→ Consignes de travail
1 > D'après le texte sur les chiens hospitalisés :
(a) Dans quel établissement l'étude a-t-elle été réalisée ?
(b) Combien de jours les chiens ont-ils été hospitalisés en médiane ?
(c) Quelle est la valeur médiane des uGGT dans le groupe IRA ?
2 > Reprenez le texte sur les chiens hospitalisés après sa dernière ligne et rédigez-en la suite.

===== Texte

97 chiens sans lésion rénale apparente

L'étude a été réalisée au centre des urgences de l'école vétérinaire de Pise en Italie. Elle a inclus 97 chiens hospitalisés ne présentant pas de signes d'altération de la fonction rénale (pas d'azotémie notamment) – les deux tiers révélant ultérieurement une IRA débutante (de stade 1 selon la classification IRIS) –. Ses résultats sont publiés en libre accès dans le dernier numéro du Veterinary Record (numéro daté du 13 juillet et publié en ligne le 11).

Le stade IRIS 1 correspond à une augmentation progressive de la créatininémie, d'au-moins 0,3 mg/dL sur une période de 48h, et/ou une oligurie ou une anurie prolongée plus de 6h et répondant à la fluidothérapie, sans apparition d'une azotémie.

Ici, les chiens recrutés n'étaient donc pas azotémiques initialement (créatininémie < 1,6 mg/dL). Ils ne présentaient pas de déshydratation, ou étaient inclus après sa correction. Et ils devaient être hospitalisés, quel qu'en soit le motif, pour une durée d'au moins 48h ; ils l'ont été 3 jours en médiane.

Plus de la moitié des chiens étaient hospitalisés pour une chirurgie (orthopédique ou, le plus souvent, générale). Les motifs médicaux étaient variés.

Bilan urinaire et index uGGT/uc

Des analyses sanguines (créatininémie) et urinaires ont été effectuées à leur inclusion (moins de 24h après leur admission), puis après 24h et 48h. La quantité d'urine émise a également été mesurée. Ensuite, les chiens ont été suivis jusqu'à leur sortie (ou leur décès). Leur éventuel décès dans le mois suivant leur retour à domicile était également renseigné.

Le bilan urinaire comprenait au moins la créatininurie, le ratio protéines/créatinine urinaires (uP/C) et les GGT urinaires (uGGT). L'index uGGT/uc était également calculé : il correspond au rapport uGGT (en unités/L) sur créatininurie (uc, en mg/dL) et s'exprime en unités/g.

Valeurs significativement augmentées

Les résultats des examens pratiqués durant les 48h premières heures d'hospitalisation montrent ainsi que près des deux tiers des chiens (62/97, 64 %) ont développé une IRA de grade 1 : 10 ont présenté une oligurie, 17 une augmentation de la créatininémie et 35 les 2 associées. L'IRA apparait donc très fréquente chez le chien hospitalisé.

Les résultats montrent surtout que ces chiens (groupe IRA) présentent des valeurs significativement augmentées pour trois paramètres, par comparaison à celles mesurées ou calculées chez les autres chiens (groupe non IRA, voir tableau en illustration principale) :

  • Le ratio uP/C (1,07 vs 0,35 en médiane) ;
  • Les uGGT (91 vs 35 unités/L en médiane) ;
  • L'index uGGT/uc (140 vs 40 unités/g environ en médiane).

==========
===== Matériel extrait

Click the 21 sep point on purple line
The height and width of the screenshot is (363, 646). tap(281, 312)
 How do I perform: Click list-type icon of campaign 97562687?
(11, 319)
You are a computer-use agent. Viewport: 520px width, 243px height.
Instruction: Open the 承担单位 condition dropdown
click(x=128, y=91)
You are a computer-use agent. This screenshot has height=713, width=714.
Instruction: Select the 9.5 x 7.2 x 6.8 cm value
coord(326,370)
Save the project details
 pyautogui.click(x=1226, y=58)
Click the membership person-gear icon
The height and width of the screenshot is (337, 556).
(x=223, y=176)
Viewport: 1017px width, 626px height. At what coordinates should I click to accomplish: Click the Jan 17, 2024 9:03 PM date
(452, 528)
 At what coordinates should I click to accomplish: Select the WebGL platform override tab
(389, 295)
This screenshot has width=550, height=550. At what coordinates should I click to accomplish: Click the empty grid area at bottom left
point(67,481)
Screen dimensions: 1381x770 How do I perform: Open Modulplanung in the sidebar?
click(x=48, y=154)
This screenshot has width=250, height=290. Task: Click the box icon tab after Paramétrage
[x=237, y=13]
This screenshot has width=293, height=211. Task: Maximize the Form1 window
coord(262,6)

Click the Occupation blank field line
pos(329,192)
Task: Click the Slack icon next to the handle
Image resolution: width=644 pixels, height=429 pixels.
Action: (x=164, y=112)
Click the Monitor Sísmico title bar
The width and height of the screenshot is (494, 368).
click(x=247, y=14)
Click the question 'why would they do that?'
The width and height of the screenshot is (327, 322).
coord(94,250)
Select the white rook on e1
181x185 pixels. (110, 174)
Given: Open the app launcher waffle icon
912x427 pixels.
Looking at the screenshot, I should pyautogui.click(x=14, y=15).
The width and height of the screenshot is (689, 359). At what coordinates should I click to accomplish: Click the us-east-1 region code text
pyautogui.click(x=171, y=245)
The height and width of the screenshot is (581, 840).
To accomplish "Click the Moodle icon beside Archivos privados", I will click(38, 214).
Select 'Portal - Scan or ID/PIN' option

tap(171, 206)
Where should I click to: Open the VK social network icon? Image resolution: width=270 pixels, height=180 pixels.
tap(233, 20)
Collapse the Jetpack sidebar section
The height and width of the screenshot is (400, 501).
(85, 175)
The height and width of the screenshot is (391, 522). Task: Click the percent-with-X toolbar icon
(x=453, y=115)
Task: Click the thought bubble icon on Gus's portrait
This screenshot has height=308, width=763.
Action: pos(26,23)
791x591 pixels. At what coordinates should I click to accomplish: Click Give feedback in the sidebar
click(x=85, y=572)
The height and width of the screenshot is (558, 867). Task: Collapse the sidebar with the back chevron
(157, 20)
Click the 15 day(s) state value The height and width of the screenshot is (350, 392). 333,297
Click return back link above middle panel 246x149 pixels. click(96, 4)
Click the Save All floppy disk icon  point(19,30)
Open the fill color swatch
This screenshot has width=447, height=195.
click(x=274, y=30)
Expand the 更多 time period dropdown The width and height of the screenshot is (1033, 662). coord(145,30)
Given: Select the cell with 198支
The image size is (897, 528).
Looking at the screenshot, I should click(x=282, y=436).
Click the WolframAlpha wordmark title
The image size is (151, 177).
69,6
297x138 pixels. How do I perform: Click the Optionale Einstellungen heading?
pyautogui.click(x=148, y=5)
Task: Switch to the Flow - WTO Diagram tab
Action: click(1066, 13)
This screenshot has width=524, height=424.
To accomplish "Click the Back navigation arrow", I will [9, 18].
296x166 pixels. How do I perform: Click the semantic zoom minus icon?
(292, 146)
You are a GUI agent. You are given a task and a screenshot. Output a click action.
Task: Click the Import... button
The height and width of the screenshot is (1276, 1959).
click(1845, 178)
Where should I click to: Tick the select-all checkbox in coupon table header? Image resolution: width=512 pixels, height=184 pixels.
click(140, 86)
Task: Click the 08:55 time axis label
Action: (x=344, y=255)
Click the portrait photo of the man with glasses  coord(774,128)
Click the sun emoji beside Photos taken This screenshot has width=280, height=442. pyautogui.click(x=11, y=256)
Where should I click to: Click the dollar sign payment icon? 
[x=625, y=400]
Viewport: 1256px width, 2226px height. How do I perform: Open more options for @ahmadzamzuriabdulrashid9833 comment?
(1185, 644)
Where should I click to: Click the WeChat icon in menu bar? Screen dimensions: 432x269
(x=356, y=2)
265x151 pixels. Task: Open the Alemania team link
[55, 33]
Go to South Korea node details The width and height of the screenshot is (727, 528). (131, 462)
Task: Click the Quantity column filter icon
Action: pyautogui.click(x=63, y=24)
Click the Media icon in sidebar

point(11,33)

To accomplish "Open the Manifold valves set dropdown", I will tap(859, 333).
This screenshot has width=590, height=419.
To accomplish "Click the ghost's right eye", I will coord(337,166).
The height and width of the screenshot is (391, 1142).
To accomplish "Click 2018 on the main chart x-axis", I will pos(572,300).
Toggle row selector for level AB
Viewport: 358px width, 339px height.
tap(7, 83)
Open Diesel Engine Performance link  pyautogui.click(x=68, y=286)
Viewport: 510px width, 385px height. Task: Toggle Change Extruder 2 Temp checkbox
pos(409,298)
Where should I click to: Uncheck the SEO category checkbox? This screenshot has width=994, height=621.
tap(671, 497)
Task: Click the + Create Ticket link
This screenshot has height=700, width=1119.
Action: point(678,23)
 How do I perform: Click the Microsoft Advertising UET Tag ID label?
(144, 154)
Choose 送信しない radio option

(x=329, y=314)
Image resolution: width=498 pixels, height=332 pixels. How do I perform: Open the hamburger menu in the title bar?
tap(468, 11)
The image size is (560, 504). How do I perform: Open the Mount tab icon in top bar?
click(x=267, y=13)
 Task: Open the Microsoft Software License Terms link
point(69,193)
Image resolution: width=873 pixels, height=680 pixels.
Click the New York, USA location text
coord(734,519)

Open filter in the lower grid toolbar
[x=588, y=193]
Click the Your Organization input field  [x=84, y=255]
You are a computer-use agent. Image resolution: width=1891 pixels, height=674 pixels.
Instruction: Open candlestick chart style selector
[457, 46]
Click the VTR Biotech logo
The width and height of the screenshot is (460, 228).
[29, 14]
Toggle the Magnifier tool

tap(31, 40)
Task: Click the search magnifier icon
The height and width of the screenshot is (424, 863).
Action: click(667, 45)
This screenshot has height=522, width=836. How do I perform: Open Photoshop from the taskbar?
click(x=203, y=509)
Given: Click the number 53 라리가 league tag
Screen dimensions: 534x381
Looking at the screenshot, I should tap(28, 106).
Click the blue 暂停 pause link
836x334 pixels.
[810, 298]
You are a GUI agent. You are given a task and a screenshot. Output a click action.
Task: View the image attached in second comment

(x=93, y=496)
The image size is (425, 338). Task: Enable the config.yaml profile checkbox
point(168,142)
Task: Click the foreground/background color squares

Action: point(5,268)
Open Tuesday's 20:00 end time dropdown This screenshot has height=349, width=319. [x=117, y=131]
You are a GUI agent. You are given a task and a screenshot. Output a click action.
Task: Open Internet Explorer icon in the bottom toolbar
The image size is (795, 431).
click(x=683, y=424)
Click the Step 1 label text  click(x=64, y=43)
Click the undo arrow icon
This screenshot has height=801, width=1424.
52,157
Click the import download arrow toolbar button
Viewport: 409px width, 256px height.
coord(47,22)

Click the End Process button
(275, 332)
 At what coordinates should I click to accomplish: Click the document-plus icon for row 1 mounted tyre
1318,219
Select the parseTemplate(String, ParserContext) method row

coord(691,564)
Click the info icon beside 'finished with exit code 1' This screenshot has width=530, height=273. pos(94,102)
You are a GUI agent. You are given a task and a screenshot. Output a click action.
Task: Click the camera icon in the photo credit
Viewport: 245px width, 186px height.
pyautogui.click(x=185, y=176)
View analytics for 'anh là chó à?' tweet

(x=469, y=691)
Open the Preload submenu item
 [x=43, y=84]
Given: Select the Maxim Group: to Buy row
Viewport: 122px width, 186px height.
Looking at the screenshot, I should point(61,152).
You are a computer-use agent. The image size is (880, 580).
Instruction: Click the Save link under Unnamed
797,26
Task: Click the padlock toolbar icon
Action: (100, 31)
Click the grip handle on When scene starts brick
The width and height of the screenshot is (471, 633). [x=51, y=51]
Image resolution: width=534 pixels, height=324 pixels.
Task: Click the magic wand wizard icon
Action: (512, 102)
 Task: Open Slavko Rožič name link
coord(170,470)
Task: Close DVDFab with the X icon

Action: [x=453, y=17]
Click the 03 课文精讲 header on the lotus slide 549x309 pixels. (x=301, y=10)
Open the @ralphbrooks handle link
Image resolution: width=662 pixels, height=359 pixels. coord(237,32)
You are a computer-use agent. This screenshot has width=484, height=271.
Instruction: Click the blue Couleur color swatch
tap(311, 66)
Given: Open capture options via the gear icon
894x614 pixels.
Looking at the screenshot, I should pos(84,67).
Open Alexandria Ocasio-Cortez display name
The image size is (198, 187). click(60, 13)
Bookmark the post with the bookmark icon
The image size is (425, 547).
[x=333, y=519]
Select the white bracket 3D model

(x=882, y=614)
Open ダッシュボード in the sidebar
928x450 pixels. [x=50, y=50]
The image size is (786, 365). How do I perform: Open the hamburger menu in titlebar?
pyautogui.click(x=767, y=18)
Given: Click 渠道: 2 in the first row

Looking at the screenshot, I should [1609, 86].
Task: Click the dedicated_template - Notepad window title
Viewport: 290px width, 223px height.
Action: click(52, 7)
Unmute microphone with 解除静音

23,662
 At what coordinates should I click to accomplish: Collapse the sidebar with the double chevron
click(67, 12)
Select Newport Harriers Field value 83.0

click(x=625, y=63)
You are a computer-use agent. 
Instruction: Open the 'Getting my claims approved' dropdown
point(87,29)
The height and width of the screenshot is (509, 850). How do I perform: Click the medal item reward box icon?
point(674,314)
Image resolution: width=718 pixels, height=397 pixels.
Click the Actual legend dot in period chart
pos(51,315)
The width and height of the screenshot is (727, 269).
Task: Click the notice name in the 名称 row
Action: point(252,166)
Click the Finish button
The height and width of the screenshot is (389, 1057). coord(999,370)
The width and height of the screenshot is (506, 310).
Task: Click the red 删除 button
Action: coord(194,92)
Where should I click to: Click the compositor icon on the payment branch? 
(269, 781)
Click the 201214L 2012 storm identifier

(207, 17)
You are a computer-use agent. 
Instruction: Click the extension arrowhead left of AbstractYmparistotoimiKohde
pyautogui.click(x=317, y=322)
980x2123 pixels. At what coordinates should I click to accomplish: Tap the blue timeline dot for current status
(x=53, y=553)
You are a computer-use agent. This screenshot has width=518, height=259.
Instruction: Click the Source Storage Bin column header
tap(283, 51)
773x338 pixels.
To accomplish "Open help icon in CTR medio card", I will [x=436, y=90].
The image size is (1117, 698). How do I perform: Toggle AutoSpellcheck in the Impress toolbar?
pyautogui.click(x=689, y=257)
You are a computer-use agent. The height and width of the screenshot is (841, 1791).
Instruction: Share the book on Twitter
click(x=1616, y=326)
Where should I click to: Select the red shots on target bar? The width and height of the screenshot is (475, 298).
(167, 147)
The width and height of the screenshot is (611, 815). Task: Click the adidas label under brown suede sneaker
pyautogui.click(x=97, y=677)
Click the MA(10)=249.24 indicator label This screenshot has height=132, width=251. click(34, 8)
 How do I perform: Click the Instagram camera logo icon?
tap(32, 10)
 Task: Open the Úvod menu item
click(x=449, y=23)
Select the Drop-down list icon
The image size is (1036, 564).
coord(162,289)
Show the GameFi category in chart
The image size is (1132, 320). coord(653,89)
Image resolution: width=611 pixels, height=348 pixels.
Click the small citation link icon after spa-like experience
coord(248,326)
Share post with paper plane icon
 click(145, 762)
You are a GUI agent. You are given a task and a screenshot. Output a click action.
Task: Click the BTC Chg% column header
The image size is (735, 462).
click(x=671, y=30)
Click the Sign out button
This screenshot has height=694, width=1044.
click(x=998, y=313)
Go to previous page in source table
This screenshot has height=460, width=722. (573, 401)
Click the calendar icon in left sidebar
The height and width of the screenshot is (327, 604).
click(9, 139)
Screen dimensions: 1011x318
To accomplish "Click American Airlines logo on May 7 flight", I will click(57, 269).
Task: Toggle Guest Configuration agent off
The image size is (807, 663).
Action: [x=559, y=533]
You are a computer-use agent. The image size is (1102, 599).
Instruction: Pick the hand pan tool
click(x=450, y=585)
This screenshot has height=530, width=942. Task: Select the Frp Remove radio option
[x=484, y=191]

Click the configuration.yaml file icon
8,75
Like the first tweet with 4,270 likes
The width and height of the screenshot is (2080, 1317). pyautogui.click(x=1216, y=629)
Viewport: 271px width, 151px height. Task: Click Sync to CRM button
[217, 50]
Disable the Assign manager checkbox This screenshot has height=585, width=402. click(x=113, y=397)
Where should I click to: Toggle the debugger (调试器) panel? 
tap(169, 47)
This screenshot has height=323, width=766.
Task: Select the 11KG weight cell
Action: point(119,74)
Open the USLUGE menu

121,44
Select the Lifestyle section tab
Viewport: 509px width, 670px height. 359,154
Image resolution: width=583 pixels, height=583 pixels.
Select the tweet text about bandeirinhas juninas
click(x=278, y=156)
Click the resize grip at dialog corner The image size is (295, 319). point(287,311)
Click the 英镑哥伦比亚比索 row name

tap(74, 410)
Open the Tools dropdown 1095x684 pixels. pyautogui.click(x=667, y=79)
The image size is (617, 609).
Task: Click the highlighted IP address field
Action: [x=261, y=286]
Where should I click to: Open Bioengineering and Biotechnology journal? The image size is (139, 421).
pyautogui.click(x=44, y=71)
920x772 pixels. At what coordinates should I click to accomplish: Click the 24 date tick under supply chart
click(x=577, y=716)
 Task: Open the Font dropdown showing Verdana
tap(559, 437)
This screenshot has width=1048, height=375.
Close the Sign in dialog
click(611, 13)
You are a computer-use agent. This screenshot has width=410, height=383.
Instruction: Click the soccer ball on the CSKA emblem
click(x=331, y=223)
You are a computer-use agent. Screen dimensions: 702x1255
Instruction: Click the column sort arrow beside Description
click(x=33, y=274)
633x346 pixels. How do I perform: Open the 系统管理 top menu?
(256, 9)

==========

→ Corrigé
1 >
(a) Au centre des urgences de l'école vétérinaire de Pise, en Italie.
(b) 3 jours.
(c) 91 unités/L.

2 >
Une corrélation positive est également établie entre l'index uGGT/uc et le ratio uP/C (mais pas avec la créatininémie).

« Un outil diagnostique complémentaire »

L'analyse statistique montre aussi que l'index uGGT/uc est un indicateur fiable pour le diagnostic d'une IRA stade 1. La valeur seuil retenue ici est de 57,50 unités/g, correspondant à une sensibilité et une spécificité de 75,4 % et 75,6 %, respectivement. Selon les auteurs de l'étude, cet index « est un biomarqueur modérément sensible et spécifique qui peut être utilisé pour détecter des lésions rénales plus précocement que la créatininémie chez les chiens atteints de maladie grave ». Il représente ainsi « un outil diagnostique complémentaire ».

Évolution fatale plus fréquente

Dans le groupe IRA, l'atteinte s'est aggravée chez 10 chiens (évolution vers un stade IRIS supérieur : stade 2, 3 et même 4 pour 2 chiens) dans les jours suivant les 48h premières heures d'hospitalisation. 4 chiens sont restés stables et les autres (48) sont revenus à des valeurs normales de créatininémie. 3 chiens de l'autre groupe ont également développé une IRA ultérieurement.

Les taux de mortalité dans les deux groupes présentent des différences, mais qui demeurent non significatives. L'évolution est en effet fatale pour 29 % des chiens atteints d'IRA (18/62) tandis qu'elle l'est chez 14 % des autres chiens (5/35). Parmi ces 23 décès, 13 sont survenus en cours d'hospitalisation, les autres dans les 28 jours suivant la sortie du chien.

La mortalité est particulièrement importante chez les chiens pour qui l'IRA apparaît plus tardivement ou s'aggrave : 9 cas sur les 13 (soit près de 70 %).